* Start *
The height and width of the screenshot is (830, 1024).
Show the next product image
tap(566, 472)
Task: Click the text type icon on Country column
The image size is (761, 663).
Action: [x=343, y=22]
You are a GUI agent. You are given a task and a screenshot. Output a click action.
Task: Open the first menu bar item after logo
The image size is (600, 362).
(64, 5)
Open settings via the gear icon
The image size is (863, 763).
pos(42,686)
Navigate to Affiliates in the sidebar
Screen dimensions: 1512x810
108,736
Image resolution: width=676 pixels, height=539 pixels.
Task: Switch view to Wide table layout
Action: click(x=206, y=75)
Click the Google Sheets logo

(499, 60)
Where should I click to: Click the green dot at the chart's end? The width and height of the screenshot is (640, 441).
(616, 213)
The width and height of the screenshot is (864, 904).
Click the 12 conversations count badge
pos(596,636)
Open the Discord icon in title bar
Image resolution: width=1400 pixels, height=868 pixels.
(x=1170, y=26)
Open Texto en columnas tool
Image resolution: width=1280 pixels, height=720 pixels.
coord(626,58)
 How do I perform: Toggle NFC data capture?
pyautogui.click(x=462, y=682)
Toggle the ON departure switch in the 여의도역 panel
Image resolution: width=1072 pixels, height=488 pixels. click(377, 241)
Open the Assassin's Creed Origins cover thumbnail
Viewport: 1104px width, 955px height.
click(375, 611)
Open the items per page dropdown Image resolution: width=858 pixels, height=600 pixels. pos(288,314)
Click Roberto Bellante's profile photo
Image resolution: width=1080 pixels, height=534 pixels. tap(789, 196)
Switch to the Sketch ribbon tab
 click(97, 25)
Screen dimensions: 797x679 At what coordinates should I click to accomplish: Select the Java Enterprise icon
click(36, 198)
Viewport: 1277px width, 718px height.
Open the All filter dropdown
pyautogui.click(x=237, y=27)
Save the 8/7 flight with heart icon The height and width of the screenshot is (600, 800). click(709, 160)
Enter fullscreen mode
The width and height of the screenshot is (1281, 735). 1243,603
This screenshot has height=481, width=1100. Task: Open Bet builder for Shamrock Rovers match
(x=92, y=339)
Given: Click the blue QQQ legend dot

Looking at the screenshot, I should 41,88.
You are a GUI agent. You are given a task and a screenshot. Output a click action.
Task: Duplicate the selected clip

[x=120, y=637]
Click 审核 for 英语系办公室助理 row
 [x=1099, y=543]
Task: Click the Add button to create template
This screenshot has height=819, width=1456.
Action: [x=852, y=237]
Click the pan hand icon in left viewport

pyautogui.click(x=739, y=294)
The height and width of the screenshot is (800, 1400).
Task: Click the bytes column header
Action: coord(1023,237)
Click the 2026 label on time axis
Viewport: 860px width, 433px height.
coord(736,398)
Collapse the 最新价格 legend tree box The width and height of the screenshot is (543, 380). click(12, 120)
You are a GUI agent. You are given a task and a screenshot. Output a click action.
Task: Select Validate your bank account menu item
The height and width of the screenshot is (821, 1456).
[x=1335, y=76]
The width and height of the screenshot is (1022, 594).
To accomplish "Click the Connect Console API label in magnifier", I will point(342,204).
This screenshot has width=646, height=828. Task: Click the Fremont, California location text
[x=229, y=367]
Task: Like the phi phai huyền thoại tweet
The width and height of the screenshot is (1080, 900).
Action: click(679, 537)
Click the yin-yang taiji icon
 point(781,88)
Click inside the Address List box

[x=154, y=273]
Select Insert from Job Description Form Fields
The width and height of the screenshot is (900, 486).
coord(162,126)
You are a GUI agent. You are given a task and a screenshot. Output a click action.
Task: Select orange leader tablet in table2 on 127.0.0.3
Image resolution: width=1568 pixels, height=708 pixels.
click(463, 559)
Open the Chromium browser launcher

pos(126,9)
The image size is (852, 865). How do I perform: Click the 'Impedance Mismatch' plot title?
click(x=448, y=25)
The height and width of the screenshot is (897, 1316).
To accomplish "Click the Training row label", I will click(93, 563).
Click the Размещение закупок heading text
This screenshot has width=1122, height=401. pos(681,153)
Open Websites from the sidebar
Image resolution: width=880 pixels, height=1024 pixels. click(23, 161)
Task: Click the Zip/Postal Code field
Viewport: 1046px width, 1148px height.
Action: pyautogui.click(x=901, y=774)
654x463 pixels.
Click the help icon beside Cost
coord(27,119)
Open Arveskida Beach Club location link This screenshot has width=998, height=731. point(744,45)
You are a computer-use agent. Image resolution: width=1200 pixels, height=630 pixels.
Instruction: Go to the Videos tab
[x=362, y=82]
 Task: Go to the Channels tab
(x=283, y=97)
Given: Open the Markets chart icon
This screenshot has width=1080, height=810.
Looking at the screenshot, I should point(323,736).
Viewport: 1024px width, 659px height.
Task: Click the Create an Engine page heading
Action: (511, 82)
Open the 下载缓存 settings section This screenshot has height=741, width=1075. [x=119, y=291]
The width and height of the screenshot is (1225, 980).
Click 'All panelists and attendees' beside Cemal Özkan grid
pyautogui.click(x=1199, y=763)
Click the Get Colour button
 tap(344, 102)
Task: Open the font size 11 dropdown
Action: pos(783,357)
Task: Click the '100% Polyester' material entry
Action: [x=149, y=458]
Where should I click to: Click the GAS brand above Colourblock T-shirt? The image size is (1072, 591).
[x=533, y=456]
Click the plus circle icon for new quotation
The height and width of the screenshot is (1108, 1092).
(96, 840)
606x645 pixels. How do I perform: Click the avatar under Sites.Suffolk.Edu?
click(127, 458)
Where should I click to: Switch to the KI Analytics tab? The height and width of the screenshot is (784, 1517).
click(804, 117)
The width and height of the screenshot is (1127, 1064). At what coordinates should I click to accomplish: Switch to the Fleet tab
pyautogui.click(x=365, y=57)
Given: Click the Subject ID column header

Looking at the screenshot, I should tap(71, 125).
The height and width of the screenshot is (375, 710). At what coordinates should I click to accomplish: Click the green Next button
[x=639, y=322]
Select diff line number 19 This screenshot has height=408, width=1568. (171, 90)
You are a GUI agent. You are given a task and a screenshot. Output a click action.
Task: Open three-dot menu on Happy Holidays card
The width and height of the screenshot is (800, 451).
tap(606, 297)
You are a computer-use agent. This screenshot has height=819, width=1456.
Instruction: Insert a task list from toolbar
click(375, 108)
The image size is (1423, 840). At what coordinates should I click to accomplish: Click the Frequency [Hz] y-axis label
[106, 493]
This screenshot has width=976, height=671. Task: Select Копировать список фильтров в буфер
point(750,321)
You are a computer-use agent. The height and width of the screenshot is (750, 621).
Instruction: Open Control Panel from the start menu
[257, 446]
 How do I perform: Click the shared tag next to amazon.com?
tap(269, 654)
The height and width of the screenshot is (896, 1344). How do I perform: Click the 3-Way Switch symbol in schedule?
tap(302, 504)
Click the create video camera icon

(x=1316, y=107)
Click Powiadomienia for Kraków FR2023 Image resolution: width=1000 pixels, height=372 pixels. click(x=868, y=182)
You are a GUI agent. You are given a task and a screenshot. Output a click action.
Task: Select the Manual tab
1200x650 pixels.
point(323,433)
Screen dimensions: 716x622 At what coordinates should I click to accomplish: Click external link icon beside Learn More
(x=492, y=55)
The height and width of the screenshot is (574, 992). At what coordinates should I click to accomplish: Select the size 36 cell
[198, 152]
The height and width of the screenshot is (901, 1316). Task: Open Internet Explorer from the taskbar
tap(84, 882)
* End *
▸ **Instructions to follow**
Rewrite all the records above as a numbered list, one line per item, and leave out any blank lines.

▸ **Result for this exercise**
1. The height and width of the screenshot is (830, 1024).
2. Show the next product image
3. tap(566, 472)
4. Task: Click the text type icon on Country column
5. The image size is (761, 663).
6. Action: [x=343, y=22]
7. You are a GUI agent. You are given a task and a screenshot. Output a click action.
8. Task: Open the first menu bar item after logo
9. The image size is (600, 362).
10. (64, 5)
11. Open settings via the gear icon
12. The image size is (863, 763).
13. pos(42,686)
14. Navigate to Affiliates in the sidebar
15. Screen dimensions: 1512x810
16. 108,736
17. Image resolution: width=676 pixels, height=539 pixels.
18. Task: Switch view to Wide table layout
19. Action: click(x=206, y=75)
20. Click the Google Sheets logo
21. (499, 60)
22. Where should I click to: Click the green dot at the chart's end? The width and height of the screenshot is (640, 441).
23. (616, 213)
24. The width and height of the screenshot is (864, 904).
25. Click the 12 conversations count badge
26. pos(596,636)
27. Open the Discord icon in title bar
28. Image resolution: width=1400 pixels, height=868 pixels.
29. (x=1170, y=26)
30. Open Texto en columnas tool
31. Image resolution: width=1280 pixels, height=720 pixels.
32. coord(626,58)
33.  How do I perform: Toggle NFC data capture?
34. pyautogui.click(x=462, y=682)
35. Toggle the ON departure switch in the 여의도역 panel
36. Image resolution: width=1072 pixels, height=488 pixels. click(377, 241)
37. Open the Assassin's Creed Origins cover thumbnail
38. Viewport: 1104px width, 955px height.
39. click(375, 611)
40. Open the items per page dropdown Image resolution: width=858 pixels, height=600 pixels. pos(288,314)
41. Click Roberto Bellante's profile photo
42. Image resolution: width=1080 pixels, height=534 pixels. tap(789, 196)
43. Switch to the Sketch ribbon tab
44.  click(97, 25)
45. Screen dimensions: 797x679 At what coordinates should I click to accomplish: Select the Java Enterprise icon
46. click(36, 198)
47. Viewport: 1277px width, 718px height.
48. Open the All filter dropdown
49. pyautogui.click(x=237, y=27)
50. Save the 8/7 flight with heart icon The height and width of the screenshot is (600, 800). click(709, 160)
51. Enter fullscreen mode
52. The width and height of the screenshot is (1281, 735). 1243,603
53. This screenshot has height=481, width=1100. Task: Open Bet builder for Shamrock Rovers match
54. (x=92, y=339)
55. Given: Click the blue QQQ legend dot
56. Looking at the screenshot, I should 41,88.
57. You are a GUI agent. You are given a task and a screenshot. Output a click action.
58. Task: Duplicate the selected clip
59. [x=120, y=637]
60. Click 审核 for 英语系办公室助理 row
61.  [x=1099, y=543]
62. Task: Click the Add button to create template
63. This screenshot has height=819, width=1456.
64. Action: [x=852, y=237]
65. Click the pan hand icon in left viewport
66. pyautogui.click(x=739, y=294)
67. The height and width of the screenshot is (800, 1400).
68. Task: Click the bytes column header
69. Action: coord(1023,237)
70. Click the 2026 label on time axis
71. Viewport: 860px width, 433px height.
72. coord(736,398)
73. Collapse the 最新价格 legend tree box The width and height of the screenshot is (543, 380). click(12, 120)
74. You are a GUI agent. You are given a task and a screenshot. Output a click action.
75. Task: Select Validate your bank account menu item
76. The height and width of the screenshot is (821, 1456).
77. [x=1335, y=76]
78. The width and height of the screenshot is (1022, 594).
79. To accomplish "Click the Connect Console API label in magnifier", I will point(342,204).
80. This screenshot has width=646, height=828. Task: Click the Fremont, California location text
81. [x=229, y=367]
82. Task: Like the phi phai huyền thoại tweet
83. The width and height of the screenshot is (1080, 900).
84. Action: click(679, 537)
85. Click the yin-yang taiji icon
86.  point(781,88)
87. Click inside the Address List box
88. [x=154, y=273]
89. Select Insert from Job Description Form Fields
90. The width and height of the screenshot is (900, 486).
91. coord(162,126)
92. You are a GUI agent. You are given a task and a screenshot. Output a click action.
93. Task: Select orange leader tablet in table2 on 127.0.0.3
94. Image resolution: width=1568 pixels, height=708 pixels.
95. click(463, 559)
96. Open the Chromium browser launcher
97. pos(126,9)
98. The image size is (852, 865). How do I perform: Click the 'Impedance Mismatch' plot title?
99. click(x=448, y=25)
100. The height and width of the screenshot is (897, 1316).
101. To accomplish "Click the Training row label", I will click(93, 563).
102. Click the Размещение закупок heading text
103. This screenshot has width=1122, height=401. pos(681,153)
104. Open Websites from the sidebar
105. Image resolution: width=880 pixels, height=1024 pixels. click(23, 161)
106. Task: Click the Zip/Postal Code field
107. Viewport: 1046px width, 1148px height.
108. Action: pyautogui.click(x=901, y=774)
109. 654x463 pixels.
110. Click the help icon beside Cost
111. coord(27,119)
112. Open Arveskida Beach Club location link This screenshot has width=998, height=731. point(744,45)
113. You are a computer-use agent. Image resolution: width=1200 pixels, height=630 pixels.
114. Instruction: Go to the Videos tab
115. [x=362, y=82]
116.  Task: Go to the Channels tab
117. (x=283, y=97)
118. Given: Open the Markets chart icon
119. This screenshot has width=1080, height=810.
120. Looking at the screenshot, I should point(323,736).
121. Viewport: 1024px width, 659px height.
122. Task: Click the Create an Engine page heading
123. Action: (511, 82)
124. Open the 下载缓存 settings section This screenshot has height=741, width=1075. [x=119, y=291]
125. The width and height of the screenshot is (1225, 980).
126. Click 'All panelists and attendees' beside Cemal Özkan grid
127. pyautogui.click(x=1199, y=763)
128. Click the Get Colour button
129.  tap(344, 102)
130. Task: Open the font size 11 dropdown
131. Action: pos(783,357)
132. Task: Click the '100% Polyester' material entry
133. Action: [x=149, y=458]
134. Where should I click to: Click the GAS brand above Colourblock T-shirt? The image size is (1072, 591).
135. [x=533, y=456]
136. Click the plus circle icon for new quotation
137. The height and width of the screenshot is (1108, 1092).
138. (96, 840)
139. 606x645 pixels. How do I perform: Click the avatar under Sites.Suffolk.Edu?
140. click(127, 458)
141. Where should I click to: Switch to the KI Analytics tab? The height and width of the screenshot is (784, 1517).
142. click(804, 117)
143. The width and height of the screenshot is (1127, 1064). At what coordinates should I click to accomplish: Switch to the Fleet tab
144. pyautogui.click(x=365, y=57)
145. Given: Click the Subject ID column header
146. Looking at the screenshot, I should tap(71, 125).
147. The height and width of the screenshot is (375, 710). At what coordinates should I click to accomplish: Click the green Next button
148. [x=639, y=322]
149. Select diff line number 19 This screenshot has height=408, width=1568. (171, 90)
150. You are a GUI agent. You are given a task and a screenshot. Output a click action.
151. Task: Open three-dot menu on Happy Holidays card
152. The width and height of the screenshot is (800, 451).
153. tap(606, 297)
154. You are a computer-use agent. This screenshot has height=819, width=1456.
155. Instruction: Insert a task list from toolbar
156. click(375, 108)
157. The image size is (1423, 840). At what coordinates should I click to accomplish: Click the Frequency [Hz] y-axis label
158. [106, 493]
159. This screenshot has width=976, height=671. Task: Select Копировать список фильтров в буфер
160. point(750,321)
161. You are a computer-use agent. The height and width of the screenshot is (750, 621).
162. Instruction: Open Control Panel from the start menu
163. [257, 446]
164.  How do I perform: Click the shared tag next to amazon.com?
165. tap(269, 654)
166. The height and width of the screenshot is (896, 1344). How do I perform: Click the 3-Way Switch symbol in schedule?
167. tap(302, 504)
168. Click the create video camera icon
169. (x=1316, y=107)
170. Click Powiadomienia for Kraków FR2023 Image resolution: width=1000 pixels, height=372 pixels. click(x=868, y=182)
171. You are a GUI agent. You are given a task and a screenshot. Output a click action.
172. Task: Select the Manual tab
173. 1200x650 pixels.
174. point(323,433)
175. Screen dimensions: 716x622 At what coordinates should I click to accomplish: Click external link icon beside Learn More
176. (x=492, y=55)
177. The height and width of the screenshot is (574, 992). At what coordinates should I click to accomplish: Select the size 36 cell
178. [198, 152]
179. The height and width of the screenshot is (901, 1316). Task: Open Internet Explorer from the taskbar
180. tap(84, 882)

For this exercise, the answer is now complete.